- YOUR OBJECTIVE -
Set down each line from the start of the material exactly, please, up to and including the one that contains "Task: Click the UMS ID sidebar icon".

*** THE DATA ***

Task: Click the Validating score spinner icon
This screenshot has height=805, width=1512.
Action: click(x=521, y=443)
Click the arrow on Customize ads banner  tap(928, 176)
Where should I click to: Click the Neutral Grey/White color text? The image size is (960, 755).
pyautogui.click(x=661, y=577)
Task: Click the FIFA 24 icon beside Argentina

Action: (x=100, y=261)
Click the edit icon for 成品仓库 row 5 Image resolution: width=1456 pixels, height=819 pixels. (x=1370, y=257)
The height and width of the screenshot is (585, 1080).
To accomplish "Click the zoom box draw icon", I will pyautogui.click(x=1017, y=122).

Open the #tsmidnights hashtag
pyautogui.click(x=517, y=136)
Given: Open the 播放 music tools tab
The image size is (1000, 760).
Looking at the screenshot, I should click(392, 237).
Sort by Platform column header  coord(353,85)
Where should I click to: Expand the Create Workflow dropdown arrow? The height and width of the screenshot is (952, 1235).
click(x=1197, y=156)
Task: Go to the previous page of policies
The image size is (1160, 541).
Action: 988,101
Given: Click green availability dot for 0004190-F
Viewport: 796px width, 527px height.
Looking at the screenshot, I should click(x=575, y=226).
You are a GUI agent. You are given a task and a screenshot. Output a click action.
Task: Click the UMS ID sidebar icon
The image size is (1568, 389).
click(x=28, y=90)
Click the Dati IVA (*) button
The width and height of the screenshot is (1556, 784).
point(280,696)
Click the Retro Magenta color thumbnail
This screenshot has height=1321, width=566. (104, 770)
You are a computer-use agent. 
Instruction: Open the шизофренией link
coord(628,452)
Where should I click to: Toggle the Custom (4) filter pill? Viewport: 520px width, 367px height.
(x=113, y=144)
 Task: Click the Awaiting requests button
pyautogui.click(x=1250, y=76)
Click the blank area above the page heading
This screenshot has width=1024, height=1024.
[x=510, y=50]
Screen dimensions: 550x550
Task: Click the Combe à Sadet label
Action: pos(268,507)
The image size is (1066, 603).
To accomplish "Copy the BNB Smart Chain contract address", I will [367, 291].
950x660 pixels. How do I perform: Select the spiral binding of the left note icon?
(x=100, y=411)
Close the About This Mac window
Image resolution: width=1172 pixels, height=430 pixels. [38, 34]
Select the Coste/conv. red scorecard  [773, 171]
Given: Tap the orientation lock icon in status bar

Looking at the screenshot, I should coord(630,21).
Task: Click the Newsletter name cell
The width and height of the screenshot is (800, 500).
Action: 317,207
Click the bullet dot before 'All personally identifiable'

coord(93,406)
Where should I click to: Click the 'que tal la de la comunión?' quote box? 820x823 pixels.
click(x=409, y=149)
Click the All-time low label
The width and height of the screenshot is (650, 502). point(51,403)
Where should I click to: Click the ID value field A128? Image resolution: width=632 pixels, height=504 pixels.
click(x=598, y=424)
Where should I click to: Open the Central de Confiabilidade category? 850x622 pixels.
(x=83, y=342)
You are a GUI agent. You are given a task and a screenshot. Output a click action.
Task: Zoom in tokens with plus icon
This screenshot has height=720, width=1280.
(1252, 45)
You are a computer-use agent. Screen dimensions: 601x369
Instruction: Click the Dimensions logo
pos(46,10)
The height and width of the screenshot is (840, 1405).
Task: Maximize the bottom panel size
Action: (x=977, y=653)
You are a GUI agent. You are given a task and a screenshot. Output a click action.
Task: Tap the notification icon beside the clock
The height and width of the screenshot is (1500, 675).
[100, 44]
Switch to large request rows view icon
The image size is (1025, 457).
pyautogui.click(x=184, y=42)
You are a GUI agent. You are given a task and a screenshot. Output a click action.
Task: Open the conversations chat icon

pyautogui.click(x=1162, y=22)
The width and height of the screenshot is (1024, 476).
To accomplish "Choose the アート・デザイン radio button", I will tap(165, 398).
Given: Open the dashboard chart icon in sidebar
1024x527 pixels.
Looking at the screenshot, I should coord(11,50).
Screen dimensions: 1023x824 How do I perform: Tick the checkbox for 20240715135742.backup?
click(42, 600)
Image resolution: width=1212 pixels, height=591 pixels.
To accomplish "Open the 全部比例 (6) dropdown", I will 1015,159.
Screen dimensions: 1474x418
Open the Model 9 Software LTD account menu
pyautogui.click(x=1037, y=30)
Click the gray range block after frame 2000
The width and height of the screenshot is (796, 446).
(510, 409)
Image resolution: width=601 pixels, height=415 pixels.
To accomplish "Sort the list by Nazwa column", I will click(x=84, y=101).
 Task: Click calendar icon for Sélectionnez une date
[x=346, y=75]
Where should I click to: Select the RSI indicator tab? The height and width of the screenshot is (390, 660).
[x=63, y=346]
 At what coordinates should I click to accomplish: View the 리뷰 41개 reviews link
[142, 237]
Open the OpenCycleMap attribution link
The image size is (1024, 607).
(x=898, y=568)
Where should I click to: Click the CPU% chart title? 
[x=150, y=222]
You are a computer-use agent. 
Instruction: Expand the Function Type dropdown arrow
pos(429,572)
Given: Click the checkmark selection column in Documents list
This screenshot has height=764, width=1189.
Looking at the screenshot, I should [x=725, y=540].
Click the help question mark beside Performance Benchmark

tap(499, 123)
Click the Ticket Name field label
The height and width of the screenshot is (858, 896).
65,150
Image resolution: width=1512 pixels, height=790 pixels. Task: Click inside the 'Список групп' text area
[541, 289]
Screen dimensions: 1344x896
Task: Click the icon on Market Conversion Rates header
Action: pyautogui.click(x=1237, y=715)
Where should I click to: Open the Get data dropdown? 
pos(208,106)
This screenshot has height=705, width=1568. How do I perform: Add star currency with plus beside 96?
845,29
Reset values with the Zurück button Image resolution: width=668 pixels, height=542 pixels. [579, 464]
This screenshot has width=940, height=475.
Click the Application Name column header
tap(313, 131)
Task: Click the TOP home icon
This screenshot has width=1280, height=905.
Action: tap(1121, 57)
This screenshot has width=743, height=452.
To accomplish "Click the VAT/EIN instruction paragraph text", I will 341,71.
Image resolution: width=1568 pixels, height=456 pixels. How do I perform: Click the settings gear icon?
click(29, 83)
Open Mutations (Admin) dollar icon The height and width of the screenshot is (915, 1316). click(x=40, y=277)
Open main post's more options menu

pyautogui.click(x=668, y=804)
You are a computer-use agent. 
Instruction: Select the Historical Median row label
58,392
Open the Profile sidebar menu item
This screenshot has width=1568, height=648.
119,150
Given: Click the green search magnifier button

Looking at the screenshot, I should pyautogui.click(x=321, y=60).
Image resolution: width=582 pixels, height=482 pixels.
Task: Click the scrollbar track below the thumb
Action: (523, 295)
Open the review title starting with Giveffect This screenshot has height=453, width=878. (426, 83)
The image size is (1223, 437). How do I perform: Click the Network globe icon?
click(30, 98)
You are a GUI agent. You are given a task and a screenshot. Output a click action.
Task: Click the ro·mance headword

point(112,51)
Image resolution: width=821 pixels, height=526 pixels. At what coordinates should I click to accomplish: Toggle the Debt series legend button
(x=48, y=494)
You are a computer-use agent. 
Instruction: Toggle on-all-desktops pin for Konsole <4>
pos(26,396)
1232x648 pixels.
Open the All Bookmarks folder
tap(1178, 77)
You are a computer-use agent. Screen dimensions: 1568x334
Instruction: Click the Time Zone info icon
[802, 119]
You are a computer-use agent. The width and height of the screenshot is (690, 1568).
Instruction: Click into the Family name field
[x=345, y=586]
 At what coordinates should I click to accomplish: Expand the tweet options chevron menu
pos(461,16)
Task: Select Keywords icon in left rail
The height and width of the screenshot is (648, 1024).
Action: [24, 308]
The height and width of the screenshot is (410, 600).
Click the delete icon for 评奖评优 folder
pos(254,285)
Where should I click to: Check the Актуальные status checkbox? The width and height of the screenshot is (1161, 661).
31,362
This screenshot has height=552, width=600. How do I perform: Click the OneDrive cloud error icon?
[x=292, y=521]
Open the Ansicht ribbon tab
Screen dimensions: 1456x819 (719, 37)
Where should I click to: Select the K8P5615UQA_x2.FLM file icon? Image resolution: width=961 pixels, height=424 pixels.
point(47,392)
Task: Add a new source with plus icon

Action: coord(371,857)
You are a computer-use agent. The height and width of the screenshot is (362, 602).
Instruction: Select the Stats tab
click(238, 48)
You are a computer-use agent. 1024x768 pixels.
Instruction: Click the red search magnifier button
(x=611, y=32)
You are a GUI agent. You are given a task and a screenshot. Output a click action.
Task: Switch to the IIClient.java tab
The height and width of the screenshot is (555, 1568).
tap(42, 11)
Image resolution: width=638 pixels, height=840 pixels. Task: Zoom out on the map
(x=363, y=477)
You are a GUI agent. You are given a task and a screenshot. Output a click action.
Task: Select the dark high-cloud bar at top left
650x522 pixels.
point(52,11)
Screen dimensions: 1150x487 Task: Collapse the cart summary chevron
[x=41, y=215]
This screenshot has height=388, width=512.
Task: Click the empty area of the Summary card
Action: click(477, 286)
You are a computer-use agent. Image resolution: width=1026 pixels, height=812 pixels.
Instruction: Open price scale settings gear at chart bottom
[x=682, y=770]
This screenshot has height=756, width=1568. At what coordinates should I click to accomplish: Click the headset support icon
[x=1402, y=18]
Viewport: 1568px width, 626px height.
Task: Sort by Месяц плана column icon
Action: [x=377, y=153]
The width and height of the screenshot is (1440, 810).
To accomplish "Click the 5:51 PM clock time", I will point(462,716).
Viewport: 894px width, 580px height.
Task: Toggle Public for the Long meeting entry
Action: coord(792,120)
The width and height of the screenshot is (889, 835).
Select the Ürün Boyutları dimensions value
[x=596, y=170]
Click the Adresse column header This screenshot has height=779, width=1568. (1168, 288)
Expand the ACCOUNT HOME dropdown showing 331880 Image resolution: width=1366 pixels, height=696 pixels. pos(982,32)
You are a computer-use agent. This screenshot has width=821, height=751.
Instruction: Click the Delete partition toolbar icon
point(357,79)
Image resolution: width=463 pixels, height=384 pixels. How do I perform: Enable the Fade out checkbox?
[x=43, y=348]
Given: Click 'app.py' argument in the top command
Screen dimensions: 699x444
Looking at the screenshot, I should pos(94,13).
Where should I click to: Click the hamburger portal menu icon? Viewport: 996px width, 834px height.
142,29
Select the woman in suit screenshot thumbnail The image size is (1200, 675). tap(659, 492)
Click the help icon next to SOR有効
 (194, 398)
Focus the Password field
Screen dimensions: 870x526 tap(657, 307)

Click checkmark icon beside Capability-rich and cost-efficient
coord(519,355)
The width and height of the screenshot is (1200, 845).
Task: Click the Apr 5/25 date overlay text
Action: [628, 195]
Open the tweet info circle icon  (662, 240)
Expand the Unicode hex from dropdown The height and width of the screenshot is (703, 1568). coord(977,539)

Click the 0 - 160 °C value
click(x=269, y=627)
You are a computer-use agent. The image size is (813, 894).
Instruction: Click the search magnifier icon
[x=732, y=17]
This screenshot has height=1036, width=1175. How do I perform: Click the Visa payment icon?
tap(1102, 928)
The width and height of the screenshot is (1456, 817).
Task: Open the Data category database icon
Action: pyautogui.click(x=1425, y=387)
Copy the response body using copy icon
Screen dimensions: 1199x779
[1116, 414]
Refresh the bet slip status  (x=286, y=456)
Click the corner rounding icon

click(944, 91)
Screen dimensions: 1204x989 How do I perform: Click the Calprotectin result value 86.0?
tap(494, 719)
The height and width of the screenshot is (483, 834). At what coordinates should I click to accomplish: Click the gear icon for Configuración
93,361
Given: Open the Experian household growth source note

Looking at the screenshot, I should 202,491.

***

- THE COMPLETED TASK -
Task: Click the Validating score spinner icon
This screenshot has height=805, width=1512.
Action: click(x=521, y=443)
Click the arrow on Customize ads banner  tap(928, 176)
Where should I click to: Click the Neutral Grey/White color text? The image size is (960, 755).
pyautogui.click(x=661, y=577)
Task: Click the FIFA 24 icon beside Argentina

Action: (x=100, y=261)
Click the edit icon for 成品仓库 row 5 Image resolution: width=1456 pixels, height=819 pixels. (x=1370, y=257)
The height and width of the screenshot is (585, 1080).
To accomplish "Click the zoom box draw icon", I will pyautogui.click(x=1017, y=122).

Open the #tsmidnights hashtag
pyautogui.click(x=517, y=136)
Given: Open the 播放 music tools tab
The image size is (1000, 760).
Looking at the screenshot, I should click(392, 237).
Sort by Platform column header  coord(353,85)
Where should I click to: Expand the Create Workflow dropdown arrow? The height and width of the screenshot is (952, 1235).
click(x=1197, y=156)
Task: Go to the previous page of policies
The image size is (1160, 541).
Action: 988,101
Given: Click green availability dot for 0004190-F
Viewport: 796px width, 527px height.
Looking at the screenshot, I should click(x=575, y=226).
You are a GUI agent. You are given a task and a screenshot. Output a click action.
Task: Click the UMS ID sidebar icon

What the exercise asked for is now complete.